## [Task to complete]
Only the total should be returned: the number of lines in the data that hold the string "blue".

## [Records provided]
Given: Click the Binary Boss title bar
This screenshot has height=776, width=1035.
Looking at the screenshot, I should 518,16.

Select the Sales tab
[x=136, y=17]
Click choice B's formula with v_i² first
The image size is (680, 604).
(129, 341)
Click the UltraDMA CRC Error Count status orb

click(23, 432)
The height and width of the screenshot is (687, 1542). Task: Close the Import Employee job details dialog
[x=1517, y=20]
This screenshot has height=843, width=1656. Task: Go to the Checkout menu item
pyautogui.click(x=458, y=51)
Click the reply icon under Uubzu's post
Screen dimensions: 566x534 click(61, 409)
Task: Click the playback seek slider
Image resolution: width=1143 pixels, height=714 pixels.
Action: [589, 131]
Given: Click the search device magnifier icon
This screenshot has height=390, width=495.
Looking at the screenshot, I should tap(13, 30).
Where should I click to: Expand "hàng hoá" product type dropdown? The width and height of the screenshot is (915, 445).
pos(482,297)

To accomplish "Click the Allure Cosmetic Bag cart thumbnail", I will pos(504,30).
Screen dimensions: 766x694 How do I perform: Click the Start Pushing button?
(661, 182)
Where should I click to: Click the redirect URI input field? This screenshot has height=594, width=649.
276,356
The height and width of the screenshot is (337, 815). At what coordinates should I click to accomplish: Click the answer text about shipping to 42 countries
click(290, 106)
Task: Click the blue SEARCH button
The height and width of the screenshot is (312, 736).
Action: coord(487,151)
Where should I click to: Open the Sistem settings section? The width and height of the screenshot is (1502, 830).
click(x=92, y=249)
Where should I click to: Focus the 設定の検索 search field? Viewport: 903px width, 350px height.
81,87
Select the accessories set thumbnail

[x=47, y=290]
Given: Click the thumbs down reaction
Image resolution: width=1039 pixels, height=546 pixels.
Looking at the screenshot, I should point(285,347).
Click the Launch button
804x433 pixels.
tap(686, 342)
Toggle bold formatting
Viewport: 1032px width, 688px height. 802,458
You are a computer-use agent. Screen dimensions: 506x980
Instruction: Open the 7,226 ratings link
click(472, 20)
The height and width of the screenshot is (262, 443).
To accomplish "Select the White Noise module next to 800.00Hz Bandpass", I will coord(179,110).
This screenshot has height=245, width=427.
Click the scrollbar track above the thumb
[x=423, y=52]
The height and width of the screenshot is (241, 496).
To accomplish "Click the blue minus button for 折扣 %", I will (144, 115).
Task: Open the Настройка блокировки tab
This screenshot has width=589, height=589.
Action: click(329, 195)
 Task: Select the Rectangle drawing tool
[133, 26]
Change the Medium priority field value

## [Problem solution]
2